10. An antenna mount, comprising:

an elevation groove on a base, the elevation groove provided with a groove bottom open to a bracket side of the base;

an adjuster with a groove face dimensioned to seat within the elevation groove;

an extension fastener co-axial with the elevation groove threadably coupled with the adjuster wherein rotation of the extension fastener drives the adjuster longitudinally along the elevation groove;

the base provided with a first elevation slot and an elevation pivot hole;

the first elevation slot provided as an arc segment with a center point at the elevation pivot hole;

a first elevation alignment fastener passes through an adjuster slot of the adjuster and the first elevation slot and couples with the mount;

an elevation pivot fastener passes through the elevation pivot hole and couples with the mount;

whereby longitudinal displacement of the adjuster along the elevation groove moves the elevation alignment fastener along the first elevation slot, rotating the mount with respect to the elevation pivot fastener.

11. The antenna mount of claim 10, further including a second elevation slot in the base; the second elevation slot provided as an arc segment with a center point at the elevation pivot hole; a second elevation alignment fastener passes through the second elevation slot and couples with the mount.

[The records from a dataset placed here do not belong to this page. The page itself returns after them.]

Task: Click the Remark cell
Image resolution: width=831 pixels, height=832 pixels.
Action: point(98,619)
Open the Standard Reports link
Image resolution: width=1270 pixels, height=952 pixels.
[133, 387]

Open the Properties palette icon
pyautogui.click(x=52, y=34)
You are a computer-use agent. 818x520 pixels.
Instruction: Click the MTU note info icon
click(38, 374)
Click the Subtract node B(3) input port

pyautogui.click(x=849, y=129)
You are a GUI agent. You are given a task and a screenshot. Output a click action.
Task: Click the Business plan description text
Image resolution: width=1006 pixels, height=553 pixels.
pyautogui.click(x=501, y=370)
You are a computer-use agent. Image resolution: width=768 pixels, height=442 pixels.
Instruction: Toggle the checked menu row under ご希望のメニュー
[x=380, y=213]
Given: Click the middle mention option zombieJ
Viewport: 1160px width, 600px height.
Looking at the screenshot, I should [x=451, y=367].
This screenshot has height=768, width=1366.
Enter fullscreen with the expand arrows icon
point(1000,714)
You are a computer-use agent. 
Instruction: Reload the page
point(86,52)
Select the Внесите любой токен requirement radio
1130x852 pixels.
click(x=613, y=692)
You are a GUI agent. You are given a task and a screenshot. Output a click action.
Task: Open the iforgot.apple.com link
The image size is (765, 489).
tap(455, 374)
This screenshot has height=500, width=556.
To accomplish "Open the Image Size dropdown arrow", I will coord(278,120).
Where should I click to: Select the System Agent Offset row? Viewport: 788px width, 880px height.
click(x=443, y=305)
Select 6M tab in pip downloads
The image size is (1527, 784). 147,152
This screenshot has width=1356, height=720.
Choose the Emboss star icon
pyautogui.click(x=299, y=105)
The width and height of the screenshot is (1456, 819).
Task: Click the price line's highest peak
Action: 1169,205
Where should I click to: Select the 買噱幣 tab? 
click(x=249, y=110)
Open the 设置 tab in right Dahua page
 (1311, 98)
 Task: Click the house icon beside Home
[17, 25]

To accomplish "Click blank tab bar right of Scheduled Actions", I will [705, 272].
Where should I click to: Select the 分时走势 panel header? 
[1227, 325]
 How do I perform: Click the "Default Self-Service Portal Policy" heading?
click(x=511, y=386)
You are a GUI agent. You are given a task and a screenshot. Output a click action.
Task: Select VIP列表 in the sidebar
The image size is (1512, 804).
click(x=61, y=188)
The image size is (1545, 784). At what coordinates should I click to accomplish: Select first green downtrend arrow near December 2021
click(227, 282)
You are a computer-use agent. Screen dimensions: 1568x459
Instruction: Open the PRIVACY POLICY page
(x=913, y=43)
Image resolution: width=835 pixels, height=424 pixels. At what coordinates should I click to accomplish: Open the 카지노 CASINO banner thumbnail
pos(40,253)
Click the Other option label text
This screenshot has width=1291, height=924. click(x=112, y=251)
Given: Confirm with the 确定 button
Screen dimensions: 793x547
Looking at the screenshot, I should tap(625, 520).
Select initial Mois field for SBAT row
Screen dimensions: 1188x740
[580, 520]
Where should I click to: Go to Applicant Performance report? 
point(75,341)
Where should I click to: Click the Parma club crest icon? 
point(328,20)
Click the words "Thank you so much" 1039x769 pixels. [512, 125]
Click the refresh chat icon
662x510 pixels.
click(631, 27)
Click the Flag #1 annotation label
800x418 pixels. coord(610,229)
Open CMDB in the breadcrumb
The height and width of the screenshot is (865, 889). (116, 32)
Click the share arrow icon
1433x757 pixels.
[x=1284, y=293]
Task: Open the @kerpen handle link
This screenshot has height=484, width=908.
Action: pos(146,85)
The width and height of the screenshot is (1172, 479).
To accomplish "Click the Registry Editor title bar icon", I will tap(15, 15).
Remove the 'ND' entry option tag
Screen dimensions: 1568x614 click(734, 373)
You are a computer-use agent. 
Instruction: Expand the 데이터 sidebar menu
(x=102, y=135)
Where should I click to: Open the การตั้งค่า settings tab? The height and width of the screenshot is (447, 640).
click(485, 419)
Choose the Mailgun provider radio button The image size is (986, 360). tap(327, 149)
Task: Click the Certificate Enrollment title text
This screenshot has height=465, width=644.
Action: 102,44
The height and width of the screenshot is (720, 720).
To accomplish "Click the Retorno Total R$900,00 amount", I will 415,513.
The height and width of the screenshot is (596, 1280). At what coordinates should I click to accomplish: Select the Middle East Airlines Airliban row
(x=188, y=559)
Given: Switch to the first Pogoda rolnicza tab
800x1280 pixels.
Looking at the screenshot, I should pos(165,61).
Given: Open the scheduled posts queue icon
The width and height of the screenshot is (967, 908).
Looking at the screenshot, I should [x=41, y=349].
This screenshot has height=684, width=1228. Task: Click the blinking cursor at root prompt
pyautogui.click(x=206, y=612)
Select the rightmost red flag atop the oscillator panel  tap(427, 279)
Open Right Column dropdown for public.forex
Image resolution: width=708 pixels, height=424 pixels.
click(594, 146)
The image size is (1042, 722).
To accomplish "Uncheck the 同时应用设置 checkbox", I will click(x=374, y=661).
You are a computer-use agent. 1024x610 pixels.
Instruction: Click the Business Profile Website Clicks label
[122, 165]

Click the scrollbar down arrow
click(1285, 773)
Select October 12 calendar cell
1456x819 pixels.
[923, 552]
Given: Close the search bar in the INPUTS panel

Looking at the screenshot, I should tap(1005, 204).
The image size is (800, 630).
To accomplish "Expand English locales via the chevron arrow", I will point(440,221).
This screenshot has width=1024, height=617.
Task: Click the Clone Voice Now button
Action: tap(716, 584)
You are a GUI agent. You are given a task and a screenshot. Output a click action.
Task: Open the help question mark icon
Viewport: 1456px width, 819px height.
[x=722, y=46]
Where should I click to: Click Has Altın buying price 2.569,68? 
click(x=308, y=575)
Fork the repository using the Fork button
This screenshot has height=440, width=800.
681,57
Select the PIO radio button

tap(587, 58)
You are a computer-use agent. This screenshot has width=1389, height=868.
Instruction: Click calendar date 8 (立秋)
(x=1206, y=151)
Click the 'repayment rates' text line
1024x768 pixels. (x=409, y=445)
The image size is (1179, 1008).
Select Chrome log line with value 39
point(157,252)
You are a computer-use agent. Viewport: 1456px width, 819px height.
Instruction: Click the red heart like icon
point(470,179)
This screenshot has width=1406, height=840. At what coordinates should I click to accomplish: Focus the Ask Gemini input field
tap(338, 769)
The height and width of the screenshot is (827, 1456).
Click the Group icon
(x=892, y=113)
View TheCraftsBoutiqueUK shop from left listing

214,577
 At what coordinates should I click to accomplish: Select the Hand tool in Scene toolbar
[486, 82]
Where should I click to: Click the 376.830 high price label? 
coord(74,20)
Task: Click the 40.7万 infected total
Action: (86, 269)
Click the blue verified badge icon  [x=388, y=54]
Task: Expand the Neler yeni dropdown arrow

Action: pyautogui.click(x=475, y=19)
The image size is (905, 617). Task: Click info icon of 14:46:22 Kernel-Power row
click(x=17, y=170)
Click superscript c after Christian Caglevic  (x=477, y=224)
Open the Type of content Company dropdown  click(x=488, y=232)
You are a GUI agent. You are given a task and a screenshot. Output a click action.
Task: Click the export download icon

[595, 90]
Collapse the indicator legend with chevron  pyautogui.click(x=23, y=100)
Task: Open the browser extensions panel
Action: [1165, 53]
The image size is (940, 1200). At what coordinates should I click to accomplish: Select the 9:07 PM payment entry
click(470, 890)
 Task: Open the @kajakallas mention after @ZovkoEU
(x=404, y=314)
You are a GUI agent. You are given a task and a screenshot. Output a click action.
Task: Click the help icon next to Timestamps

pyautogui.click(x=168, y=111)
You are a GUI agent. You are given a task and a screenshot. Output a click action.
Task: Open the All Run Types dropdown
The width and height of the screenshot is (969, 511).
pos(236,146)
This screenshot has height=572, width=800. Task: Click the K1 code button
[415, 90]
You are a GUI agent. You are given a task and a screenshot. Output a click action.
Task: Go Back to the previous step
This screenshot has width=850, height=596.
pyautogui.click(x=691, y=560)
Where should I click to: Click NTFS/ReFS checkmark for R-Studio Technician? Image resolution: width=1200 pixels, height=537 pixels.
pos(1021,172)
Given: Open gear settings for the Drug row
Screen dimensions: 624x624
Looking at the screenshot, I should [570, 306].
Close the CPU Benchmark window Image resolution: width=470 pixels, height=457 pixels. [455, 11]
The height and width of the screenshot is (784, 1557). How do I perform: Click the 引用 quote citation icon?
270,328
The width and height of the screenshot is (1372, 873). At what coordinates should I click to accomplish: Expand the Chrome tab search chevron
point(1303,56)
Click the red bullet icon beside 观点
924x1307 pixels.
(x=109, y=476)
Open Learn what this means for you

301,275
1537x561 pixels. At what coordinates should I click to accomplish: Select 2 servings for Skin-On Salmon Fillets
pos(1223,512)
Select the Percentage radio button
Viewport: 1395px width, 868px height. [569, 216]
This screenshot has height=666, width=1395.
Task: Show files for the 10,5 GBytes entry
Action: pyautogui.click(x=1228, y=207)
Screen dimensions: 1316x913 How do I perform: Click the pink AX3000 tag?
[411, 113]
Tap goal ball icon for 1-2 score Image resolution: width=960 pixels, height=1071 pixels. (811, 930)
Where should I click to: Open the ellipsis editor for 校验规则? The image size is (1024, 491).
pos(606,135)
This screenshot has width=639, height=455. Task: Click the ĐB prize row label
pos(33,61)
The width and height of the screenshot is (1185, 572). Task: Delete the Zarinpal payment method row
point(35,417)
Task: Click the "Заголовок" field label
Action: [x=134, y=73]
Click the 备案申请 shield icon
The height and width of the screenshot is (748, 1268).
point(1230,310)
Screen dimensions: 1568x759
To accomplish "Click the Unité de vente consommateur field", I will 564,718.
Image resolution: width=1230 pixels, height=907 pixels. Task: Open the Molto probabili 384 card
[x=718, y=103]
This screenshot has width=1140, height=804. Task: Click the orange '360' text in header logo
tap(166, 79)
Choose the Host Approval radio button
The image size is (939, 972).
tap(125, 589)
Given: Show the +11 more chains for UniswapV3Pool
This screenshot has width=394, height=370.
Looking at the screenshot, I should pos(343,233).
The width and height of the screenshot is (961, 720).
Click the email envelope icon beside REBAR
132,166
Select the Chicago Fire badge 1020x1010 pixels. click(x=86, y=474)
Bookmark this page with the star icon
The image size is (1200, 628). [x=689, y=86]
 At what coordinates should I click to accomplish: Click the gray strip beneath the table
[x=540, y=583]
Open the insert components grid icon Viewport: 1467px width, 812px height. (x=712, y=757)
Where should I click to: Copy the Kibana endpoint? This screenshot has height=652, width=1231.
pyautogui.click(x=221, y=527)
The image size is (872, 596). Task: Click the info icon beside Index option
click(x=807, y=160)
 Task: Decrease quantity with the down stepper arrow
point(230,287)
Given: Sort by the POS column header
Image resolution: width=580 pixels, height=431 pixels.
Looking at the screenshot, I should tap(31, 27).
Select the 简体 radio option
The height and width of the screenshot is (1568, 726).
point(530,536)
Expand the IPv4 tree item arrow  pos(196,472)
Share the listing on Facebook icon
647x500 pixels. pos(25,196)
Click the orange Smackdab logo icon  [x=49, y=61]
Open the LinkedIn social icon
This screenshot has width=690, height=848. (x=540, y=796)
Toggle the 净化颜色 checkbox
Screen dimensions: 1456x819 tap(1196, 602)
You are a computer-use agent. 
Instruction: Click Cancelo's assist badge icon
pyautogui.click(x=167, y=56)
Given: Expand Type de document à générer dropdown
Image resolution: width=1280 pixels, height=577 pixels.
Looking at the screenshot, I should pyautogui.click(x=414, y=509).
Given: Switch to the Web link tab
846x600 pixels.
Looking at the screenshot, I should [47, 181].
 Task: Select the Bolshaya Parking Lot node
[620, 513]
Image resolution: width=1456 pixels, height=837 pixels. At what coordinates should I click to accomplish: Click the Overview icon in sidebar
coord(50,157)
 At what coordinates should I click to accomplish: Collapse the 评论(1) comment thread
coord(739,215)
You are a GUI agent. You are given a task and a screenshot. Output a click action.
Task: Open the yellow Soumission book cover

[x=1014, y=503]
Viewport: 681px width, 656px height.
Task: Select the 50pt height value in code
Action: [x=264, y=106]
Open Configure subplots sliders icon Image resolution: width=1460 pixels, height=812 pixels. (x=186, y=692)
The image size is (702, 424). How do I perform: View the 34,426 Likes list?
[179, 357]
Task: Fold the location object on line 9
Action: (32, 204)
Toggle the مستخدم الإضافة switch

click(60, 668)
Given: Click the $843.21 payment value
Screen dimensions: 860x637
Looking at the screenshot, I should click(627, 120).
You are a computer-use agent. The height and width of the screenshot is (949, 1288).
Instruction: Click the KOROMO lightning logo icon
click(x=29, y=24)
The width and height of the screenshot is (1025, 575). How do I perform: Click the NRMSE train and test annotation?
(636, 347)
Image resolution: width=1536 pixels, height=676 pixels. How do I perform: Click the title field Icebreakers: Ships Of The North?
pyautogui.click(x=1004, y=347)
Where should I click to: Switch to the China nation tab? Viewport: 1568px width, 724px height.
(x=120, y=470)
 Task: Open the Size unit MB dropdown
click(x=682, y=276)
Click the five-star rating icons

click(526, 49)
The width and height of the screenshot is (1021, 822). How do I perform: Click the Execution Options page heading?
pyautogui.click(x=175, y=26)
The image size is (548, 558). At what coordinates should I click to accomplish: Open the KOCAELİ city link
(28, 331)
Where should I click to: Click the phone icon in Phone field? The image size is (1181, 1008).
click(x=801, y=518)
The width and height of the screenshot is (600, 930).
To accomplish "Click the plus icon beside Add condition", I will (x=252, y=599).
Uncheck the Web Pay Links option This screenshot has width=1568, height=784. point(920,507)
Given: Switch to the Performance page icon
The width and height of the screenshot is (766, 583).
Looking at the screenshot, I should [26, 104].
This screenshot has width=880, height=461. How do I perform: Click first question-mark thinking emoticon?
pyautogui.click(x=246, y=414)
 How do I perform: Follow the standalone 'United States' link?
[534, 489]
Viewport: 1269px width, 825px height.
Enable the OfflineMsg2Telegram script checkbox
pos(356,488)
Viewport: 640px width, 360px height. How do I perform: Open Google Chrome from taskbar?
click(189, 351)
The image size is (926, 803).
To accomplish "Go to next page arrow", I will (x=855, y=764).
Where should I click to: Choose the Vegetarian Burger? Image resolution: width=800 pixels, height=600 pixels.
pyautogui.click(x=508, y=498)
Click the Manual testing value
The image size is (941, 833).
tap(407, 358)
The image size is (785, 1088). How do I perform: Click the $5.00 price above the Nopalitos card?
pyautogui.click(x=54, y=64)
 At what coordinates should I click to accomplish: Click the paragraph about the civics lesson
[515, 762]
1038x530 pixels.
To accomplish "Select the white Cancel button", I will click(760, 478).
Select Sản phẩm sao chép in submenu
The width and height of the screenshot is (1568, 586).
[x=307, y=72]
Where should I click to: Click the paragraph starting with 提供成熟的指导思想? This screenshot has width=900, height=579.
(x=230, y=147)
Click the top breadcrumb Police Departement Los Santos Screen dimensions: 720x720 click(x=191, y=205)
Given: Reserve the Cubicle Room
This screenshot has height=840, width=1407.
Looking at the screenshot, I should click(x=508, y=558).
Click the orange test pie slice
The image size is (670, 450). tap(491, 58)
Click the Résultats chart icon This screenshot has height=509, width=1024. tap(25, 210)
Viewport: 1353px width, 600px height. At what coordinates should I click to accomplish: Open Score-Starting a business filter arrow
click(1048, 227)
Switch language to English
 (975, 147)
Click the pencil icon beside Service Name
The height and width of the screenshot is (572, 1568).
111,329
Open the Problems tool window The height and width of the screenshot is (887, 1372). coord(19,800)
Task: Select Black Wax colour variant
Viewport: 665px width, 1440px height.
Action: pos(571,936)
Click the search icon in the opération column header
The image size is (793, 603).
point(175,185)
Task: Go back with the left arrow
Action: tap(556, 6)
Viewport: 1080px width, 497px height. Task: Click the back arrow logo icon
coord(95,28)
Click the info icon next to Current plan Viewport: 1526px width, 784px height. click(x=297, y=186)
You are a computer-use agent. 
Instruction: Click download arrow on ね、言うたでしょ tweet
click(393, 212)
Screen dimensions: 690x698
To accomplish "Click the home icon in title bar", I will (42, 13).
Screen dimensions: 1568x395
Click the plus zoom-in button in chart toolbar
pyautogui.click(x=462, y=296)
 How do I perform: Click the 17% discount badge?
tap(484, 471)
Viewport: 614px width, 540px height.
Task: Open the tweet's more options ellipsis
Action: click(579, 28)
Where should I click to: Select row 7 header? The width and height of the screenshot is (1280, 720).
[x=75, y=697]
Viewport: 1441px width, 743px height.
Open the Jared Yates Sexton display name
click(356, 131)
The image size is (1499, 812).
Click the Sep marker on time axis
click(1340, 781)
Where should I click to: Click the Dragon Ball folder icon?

12. The antenna mount of claim 10, wherein the first elevation alignment fastener, the second elevation alignment fastener and the elevation pivot fastener are provided in a triangular configuration with respect to one another.

13. The antenna mount of claim 10, further including:

a bracket with an azimuth slot, an azimuth pivot hole and a boss hole;

a boss seated in the boss hole;

an azimuth adjuster with an extension portion passing through the boss and an offset portion, the offset portion provided with an azimuth fastener aperture spaced apart from a longitudinal axis of the extension portion;

an azimuth fastener passing through the base, the azimuth slot and the azimuth fastener aperture;

a pivot fastener passing through the base and the azimuth pivot hole;

the azimuth slot provided as an arc segment with a center point at the azimuth pivot hole;

whereby adjustment of a longitudinal position along the extension portion of an interconnection between the boss and the extension portion drives the azimuth fastener within the azimuth slot to pivot the base with respect to the bracket.

14. The antenna mount of claim 13, wherein the azimuth slot is proximate a mid-point of the bracket.

15. The antenna mount of claim 13, wherein the extension portion is a threaded fastener coupled to the offset portion via a bolt head slot of the offset portion dimensioned for an interference with a bolt head of the threaded fastener.

16. The antenna mount of claim 13, wherein the extension portion is a threaded fastener and the offset portion is a metal clip coupled to a bolt head of the threaded fastener by bending of the metal clip around the bolt head.

17. The antenna mount of claim 13, wherein the azimuth adjuster is an eye bolt with an eye portion and a threaded portion, the threaded portion provided with a bend; the bend dividing the eyebolt into the extension portion and the offset portion.

18. The antenna mount of claim 13, further including a reinforcing bracket; the reinforcing bracket provided below the bracket, coupled to the bracket by the azimuth fastener and the azimuth pivot fastener.